*Work request*
In the records below, please retype word for word every line from the one containing "Viewport: 1400px width, 840px height." through the final one, both included, and nothing else.

(Stored data)
━━━━━━━━
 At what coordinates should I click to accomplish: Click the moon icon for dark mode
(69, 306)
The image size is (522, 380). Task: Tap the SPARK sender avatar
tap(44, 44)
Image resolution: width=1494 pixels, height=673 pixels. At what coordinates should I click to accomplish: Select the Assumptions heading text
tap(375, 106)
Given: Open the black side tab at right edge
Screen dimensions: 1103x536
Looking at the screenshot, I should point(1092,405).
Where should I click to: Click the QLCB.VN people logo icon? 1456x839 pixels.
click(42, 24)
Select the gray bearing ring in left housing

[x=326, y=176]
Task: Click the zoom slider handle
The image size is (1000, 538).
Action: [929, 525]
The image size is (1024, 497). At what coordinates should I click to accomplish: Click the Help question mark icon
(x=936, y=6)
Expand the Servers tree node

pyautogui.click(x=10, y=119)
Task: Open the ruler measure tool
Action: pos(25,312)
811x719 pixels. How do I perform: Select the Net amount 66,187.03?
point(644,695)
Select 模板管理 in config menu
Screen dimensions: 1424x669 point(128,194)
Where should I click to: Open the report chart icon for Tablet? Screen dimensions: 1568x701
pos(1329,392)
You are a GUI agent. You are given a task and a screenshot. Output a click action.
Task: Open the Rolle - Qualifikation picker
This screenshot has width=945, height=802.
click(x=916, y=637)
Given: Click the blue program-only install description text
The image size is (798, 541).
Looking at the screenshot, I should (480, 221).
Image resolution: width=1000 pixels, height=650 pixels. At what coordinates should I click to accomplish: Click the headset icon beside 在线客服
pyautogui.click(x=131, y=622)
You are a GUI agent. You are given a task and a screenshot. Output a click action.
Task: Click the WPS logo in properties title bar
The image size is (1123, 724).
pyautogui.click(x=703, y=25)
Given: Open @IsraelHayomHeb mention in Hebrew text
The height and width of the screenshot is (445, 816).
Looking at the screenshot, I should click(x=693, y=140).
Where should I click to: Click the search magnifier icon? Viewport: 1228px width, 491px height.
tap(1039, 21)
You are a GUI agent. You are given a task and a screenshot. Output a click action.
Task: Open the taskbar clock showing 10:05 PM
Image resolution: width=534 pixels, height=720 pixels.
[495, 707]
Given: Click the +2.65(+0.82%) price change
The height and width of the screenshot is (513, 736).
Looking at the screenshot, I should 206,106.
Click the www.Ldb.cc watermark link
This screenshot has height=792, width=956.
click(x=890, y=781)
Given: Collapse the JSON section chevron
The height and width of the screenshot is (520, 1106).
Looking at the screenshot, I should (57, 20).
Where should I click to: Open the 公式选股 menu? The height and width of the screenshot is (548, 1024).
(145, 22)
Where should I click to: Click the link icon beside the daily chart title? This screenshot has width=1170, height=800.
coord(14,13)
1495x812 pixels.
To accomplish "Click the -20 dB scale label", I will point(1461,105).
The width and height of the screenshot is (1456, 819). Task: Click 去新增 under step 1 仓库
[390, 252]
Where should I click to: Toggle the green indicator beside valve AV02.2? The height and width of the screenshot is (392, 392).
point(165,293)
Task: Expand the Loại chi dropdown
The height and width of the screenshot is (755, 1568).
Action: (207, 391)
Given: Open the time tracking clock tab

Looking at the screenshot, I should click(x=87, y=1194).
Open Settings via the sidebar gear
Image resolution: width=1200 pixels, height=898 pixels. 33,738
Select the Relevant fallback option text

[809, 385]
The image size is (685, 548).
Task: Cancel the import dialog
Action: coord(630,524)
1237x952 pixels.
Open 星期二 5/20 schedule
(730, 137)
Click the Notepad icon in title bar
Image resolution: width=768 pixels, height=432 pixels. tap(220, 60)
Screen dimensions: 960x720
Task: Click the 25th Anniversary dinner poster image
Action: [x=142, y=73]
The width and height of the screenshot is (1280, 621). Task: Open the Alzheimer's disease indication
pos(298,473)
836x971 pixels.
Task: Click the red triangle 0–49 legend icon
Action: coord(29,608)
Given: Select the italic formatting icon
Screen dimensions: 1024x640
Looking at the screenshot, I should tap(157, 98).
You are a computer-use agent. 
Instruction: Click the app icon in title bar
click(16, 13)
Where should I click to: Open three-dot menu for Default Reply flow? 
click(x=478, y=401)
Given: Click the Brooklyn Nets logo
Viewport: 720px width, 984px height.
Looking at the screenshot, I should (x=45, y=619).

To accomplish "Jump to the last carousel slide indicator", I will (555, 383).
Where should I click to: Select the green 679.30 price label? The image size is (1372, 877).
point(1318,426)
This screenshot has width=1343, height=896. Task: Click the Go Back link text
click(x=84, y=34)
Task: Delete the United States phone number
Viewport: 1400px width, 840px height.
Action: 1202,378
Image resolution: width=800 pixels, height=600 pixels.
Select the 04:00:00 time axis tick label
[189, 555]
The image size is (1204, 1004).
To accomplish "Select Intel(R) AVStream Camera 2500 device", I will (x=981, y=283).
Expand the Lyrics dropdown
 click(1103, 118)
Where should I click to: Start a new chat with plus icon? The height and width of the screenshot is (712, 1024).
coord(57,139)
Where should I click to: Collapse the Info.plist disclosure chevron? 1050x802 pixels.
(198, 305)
━━━━━━━━
*Exercise solution*
Viewport: 1400px width, 840px height.
Action: 1202,378
Image resolution: width=800 pixels, height=600 pixels.
Select the 04:00:00 time axis tick label
[189, 555]
The image size is (1204, 1004).
To accomplish "Select Intel(R) AVStream Camera 2500 device", I will (x=981, y=283).
Expand the Lyrics dropdown
 click(1103, 118)
Where should I click to: Start a new chat with plus icon? The height and width of the screenshot is (712, 1024).
coord(57,139)
Where should I click to: Collapse the Info.plist disclosure chevron? 1050x802 pixels.
(198, 305)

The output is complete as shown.